### [Task]
Output, exactly as written, the lines below from the one that has "This screenshot has height=281, width=342." through the one that has "Task: Sort by Interconnect column arrows"; nothing else, and no pictures.

+ + + + +

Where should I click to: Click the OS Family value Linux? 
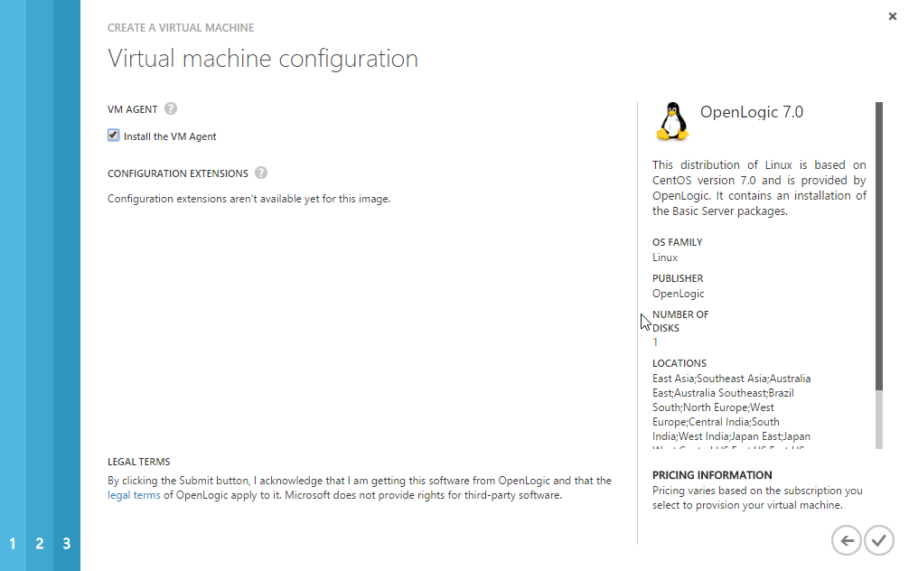pos(665,257)
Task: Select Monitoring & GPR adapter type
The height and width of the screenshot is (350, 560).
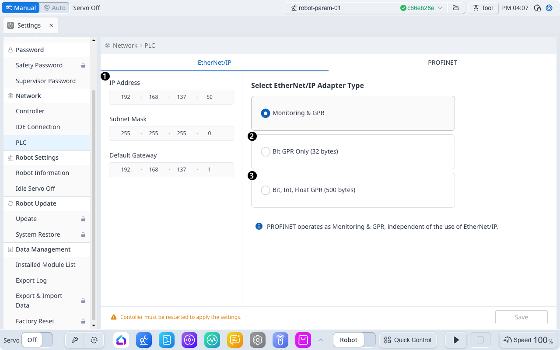Action: pyautogui.click(x=266, y=113)
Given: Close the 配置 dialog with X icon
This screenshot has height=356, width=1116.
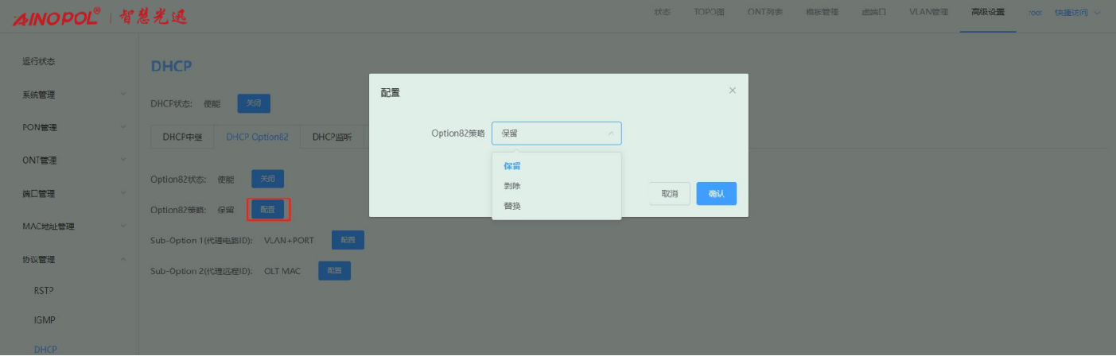Looking at the screenshot, I should (733, 91).
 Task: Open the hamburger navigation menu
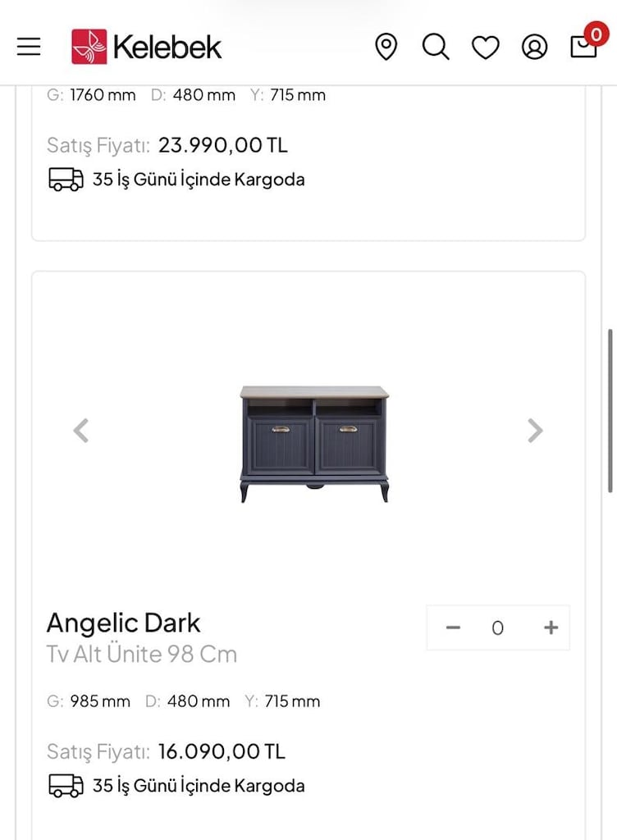(x=29, y=47)
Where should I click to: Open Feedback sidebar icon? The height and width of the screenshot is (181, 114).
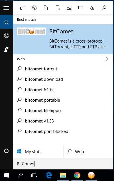tap(6, 50)
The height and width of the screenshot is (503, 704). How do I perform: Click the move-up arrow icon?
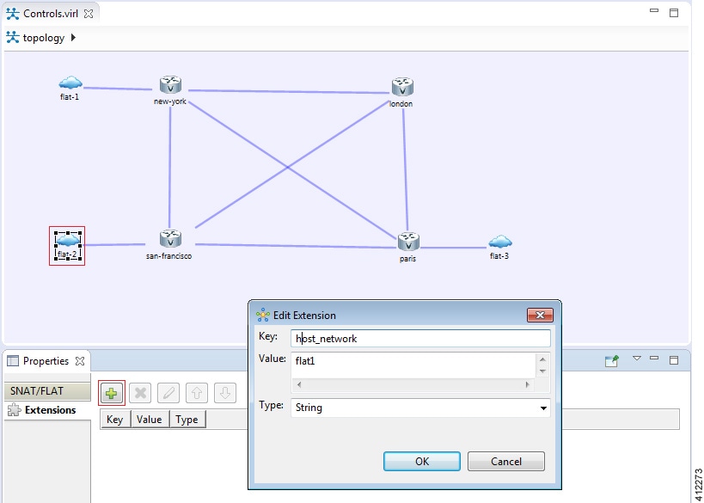(196, 393)
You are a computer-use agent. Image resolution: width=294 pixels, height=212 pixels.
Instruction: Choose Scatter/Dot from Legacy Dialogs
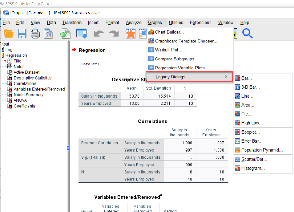[x=254, y=159]
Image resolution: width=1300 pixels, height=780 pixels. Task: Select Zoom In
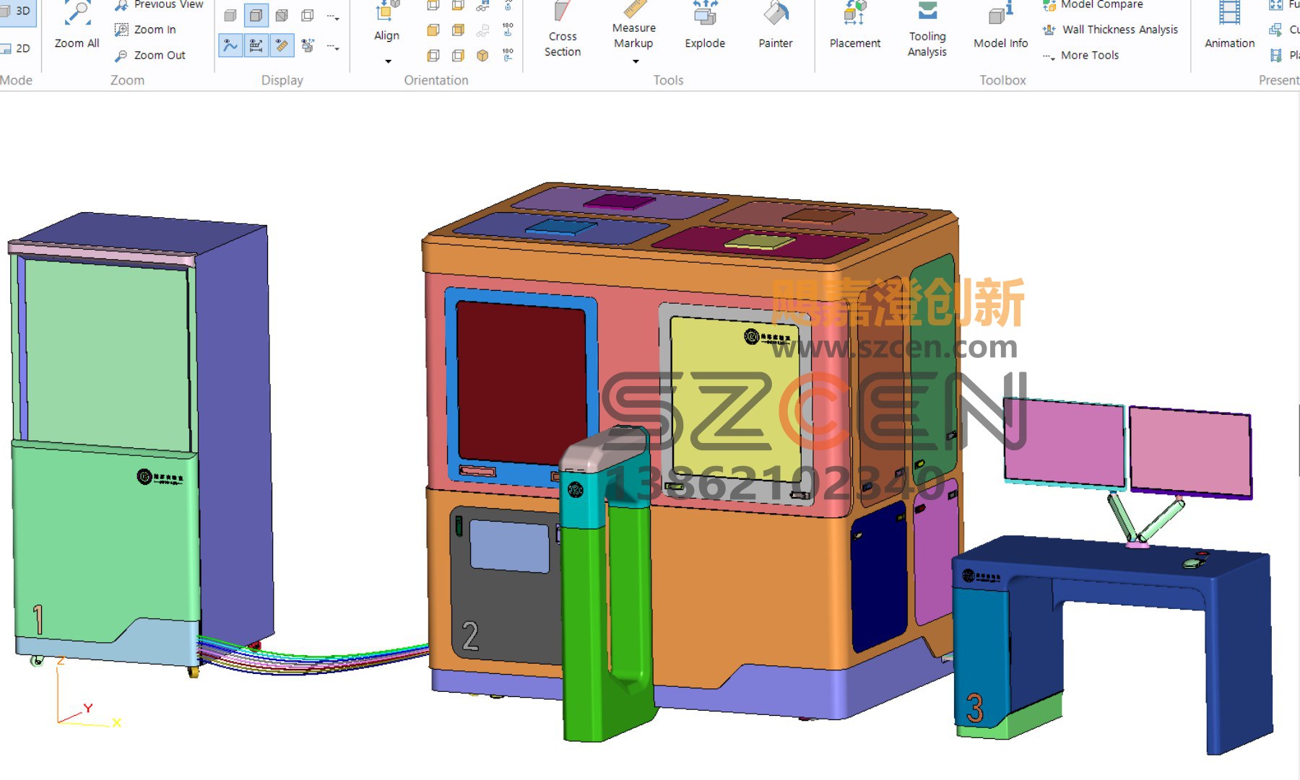(x=145, y=30)
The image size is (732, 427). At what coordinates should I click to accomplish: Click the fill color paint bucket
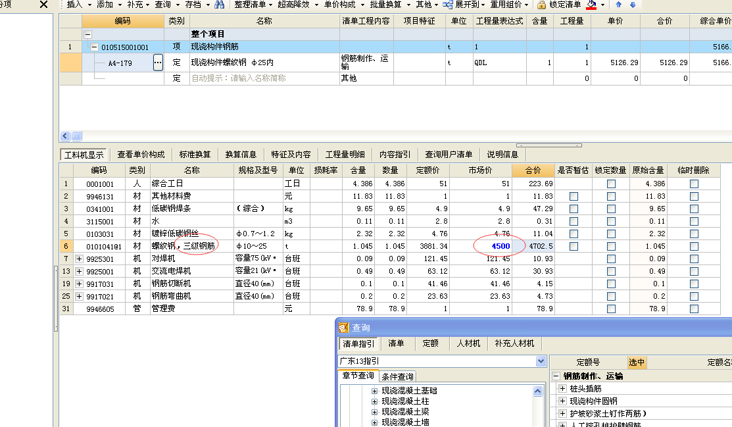click(591, 5)
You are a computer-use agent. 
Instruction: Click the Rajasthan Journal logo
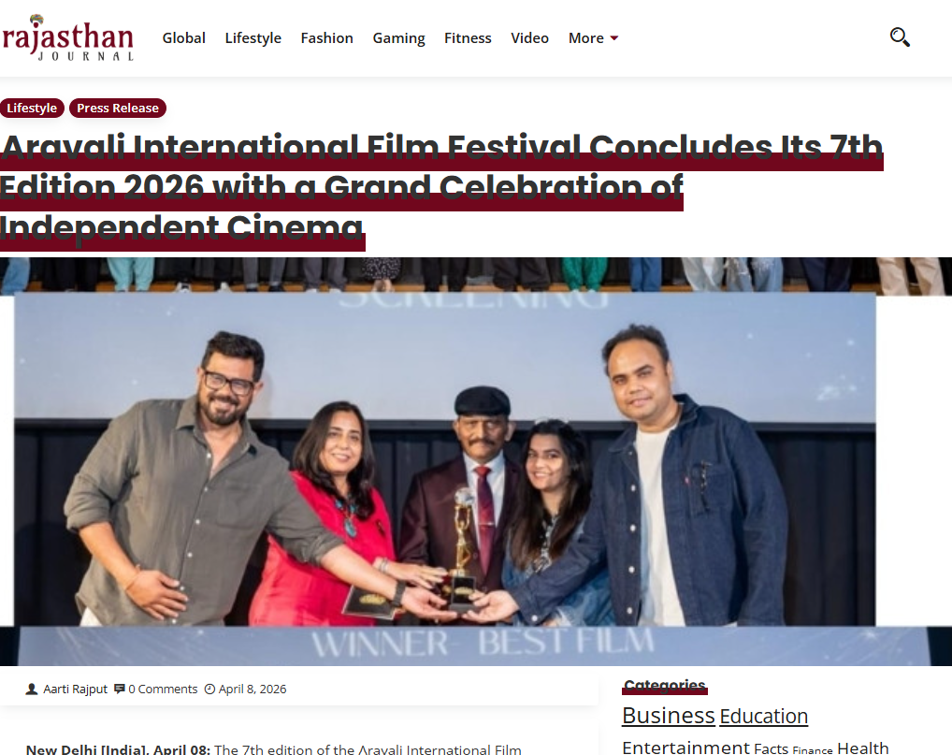[68, 37]
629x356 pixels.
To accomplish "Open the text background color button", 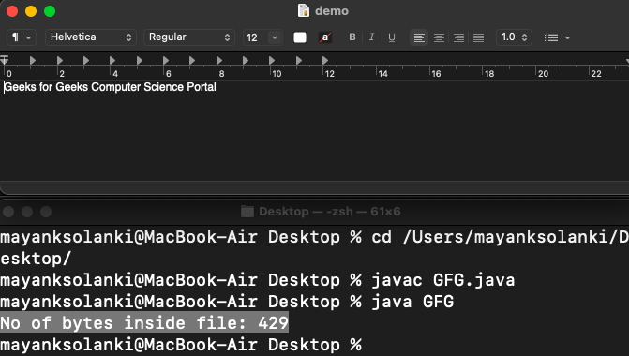I will [x=325, y=37].
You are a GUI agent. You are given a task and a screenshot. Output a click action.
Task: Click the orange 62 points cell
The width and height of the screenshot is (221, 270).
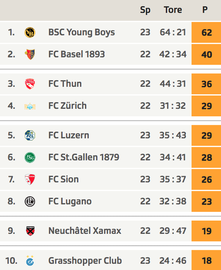[x=206, y=32]
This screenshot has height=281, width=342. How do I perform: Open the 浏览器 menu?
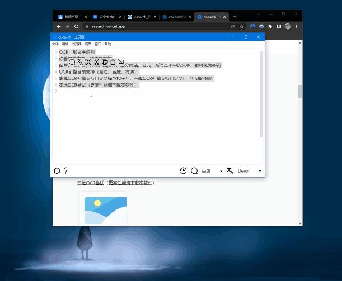click(x=77, y=44)
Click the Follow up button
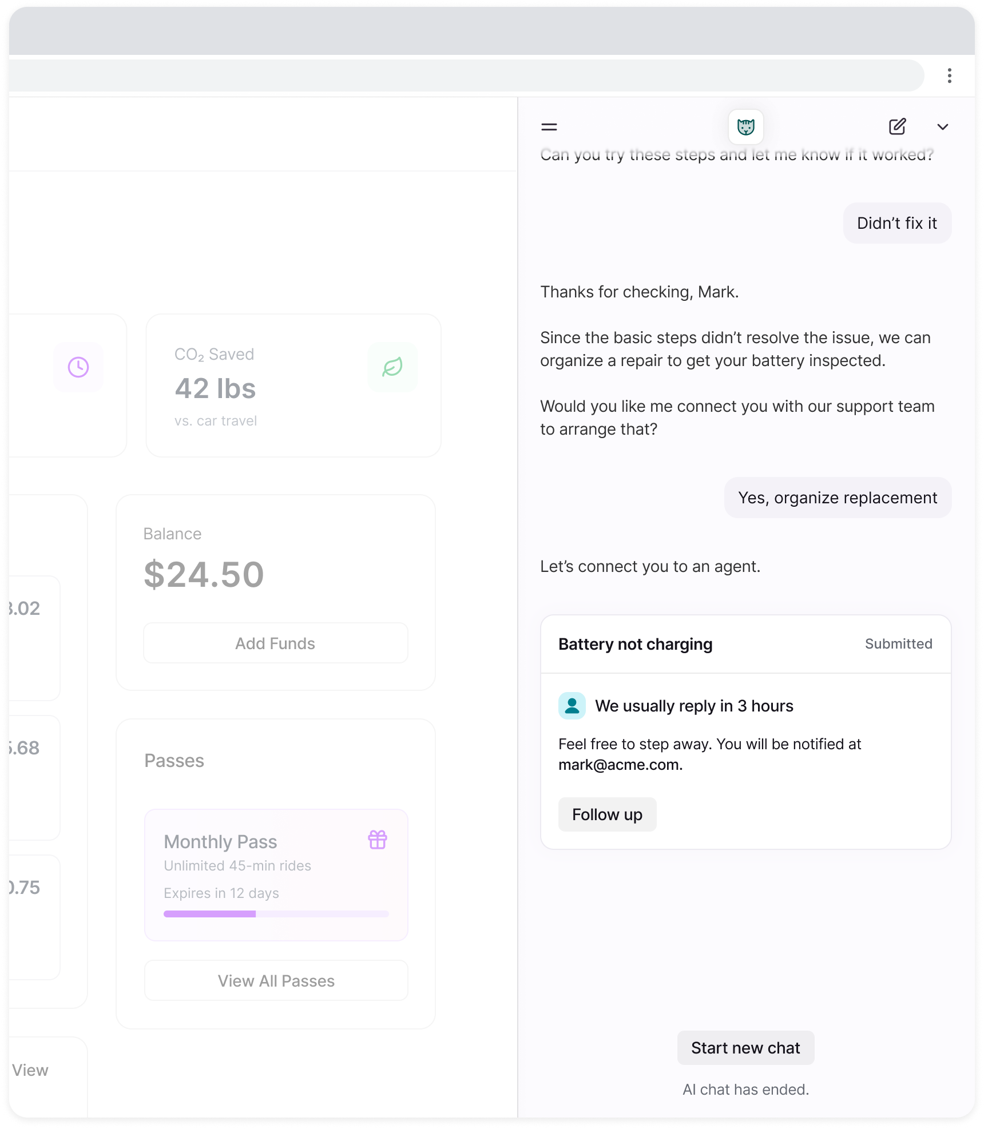The height and width of the screenshot is (1129, 984). [x=607, y=814]
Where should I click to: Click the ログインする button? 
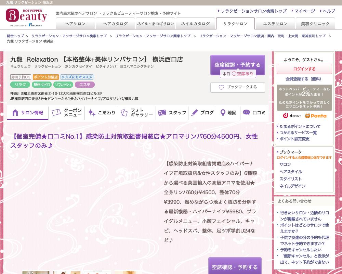click(x=304, y=69)
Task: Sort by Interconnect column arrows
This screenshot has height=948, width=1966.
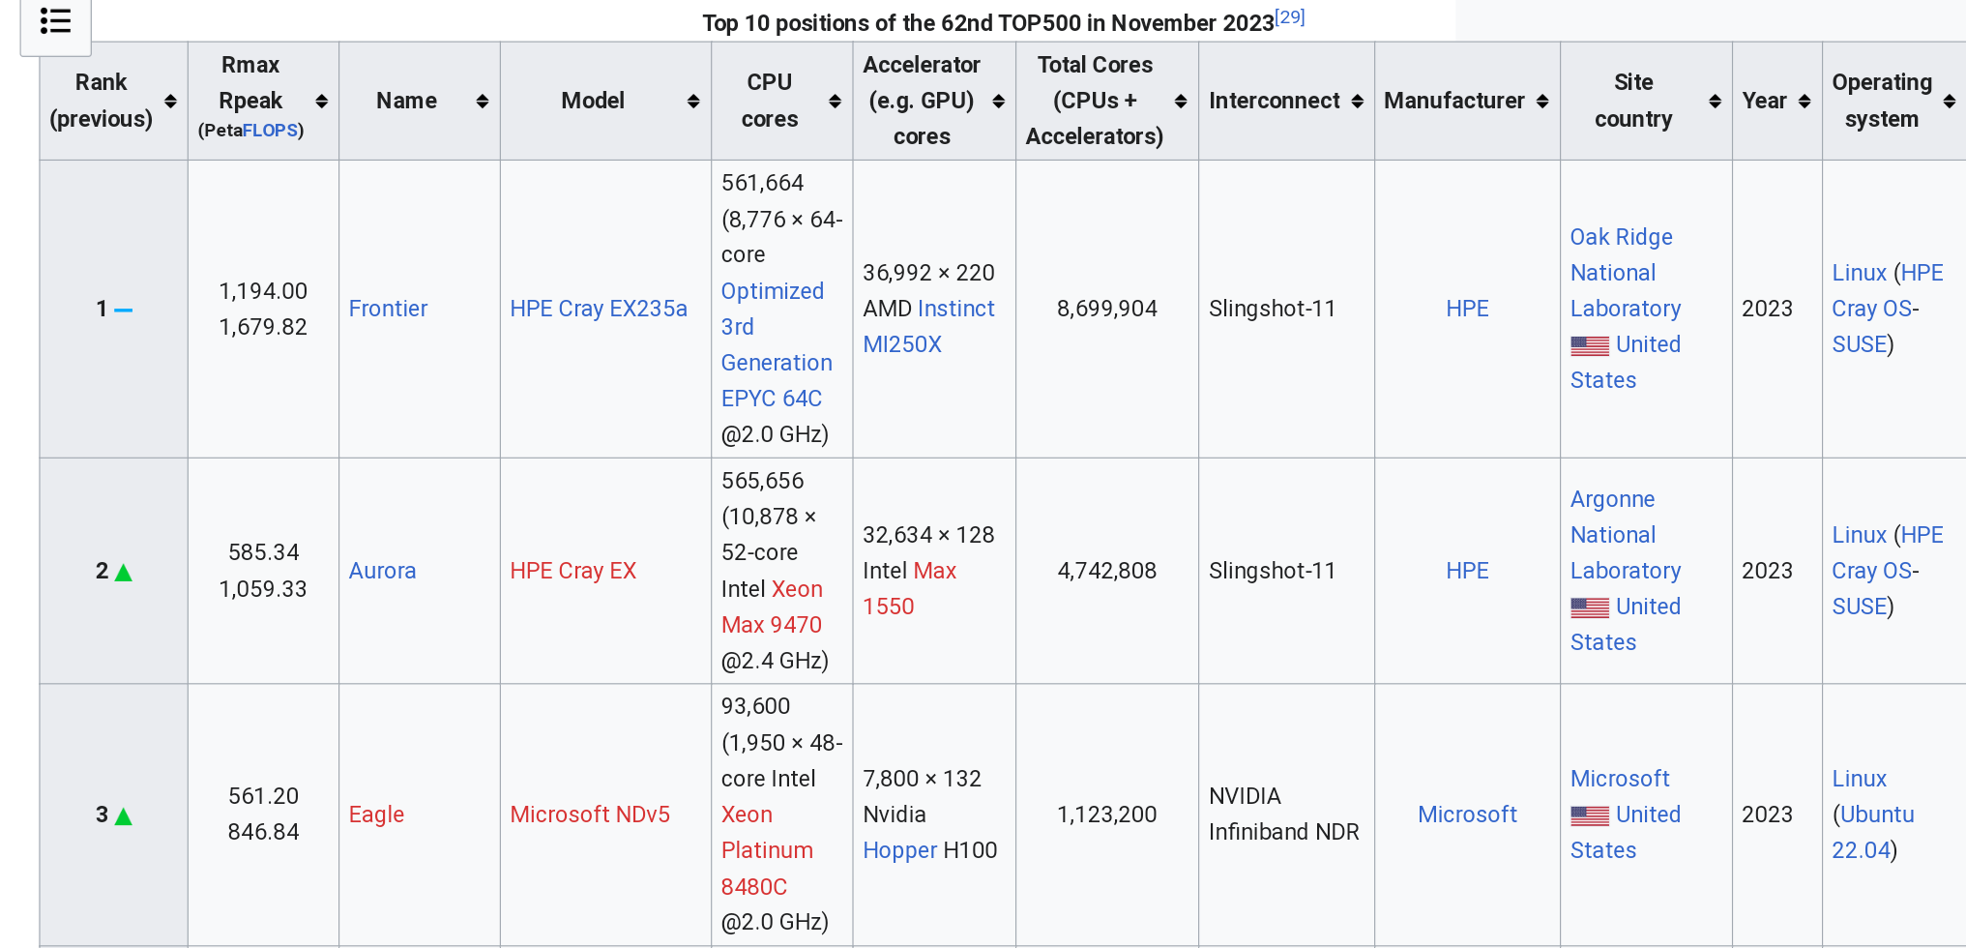Action: [1358, 102]
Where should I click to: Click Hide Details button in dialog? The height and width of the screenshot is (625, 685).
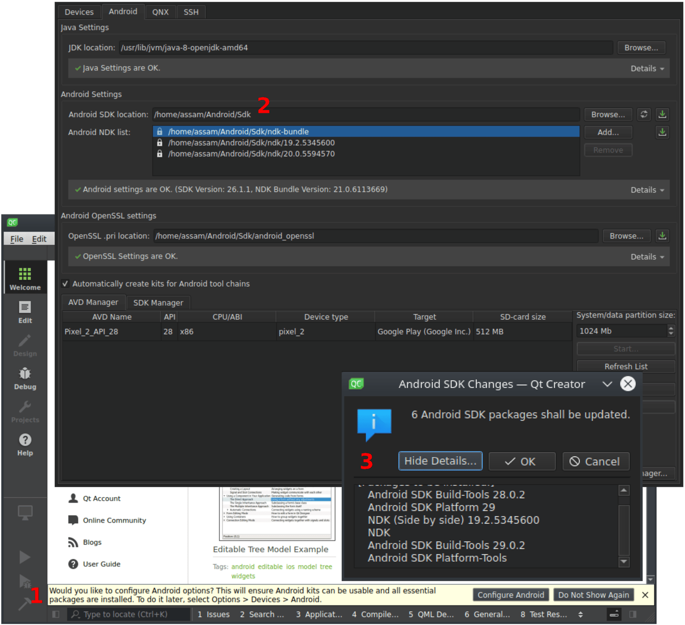[440, 461]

+ + + + +

### [Answer space]
This screenshot has height=281, width=342. How do I perform: Open the 浏览器 menu?
click(x=77, y=44)
Click the Follow up button
The height and width of the screenshot is (1129, 984). [x=607, y=814]
Where should I click to: Click the ログインする button? 
click(x=304, y=69)
Task: Sort by Interconnect column arrows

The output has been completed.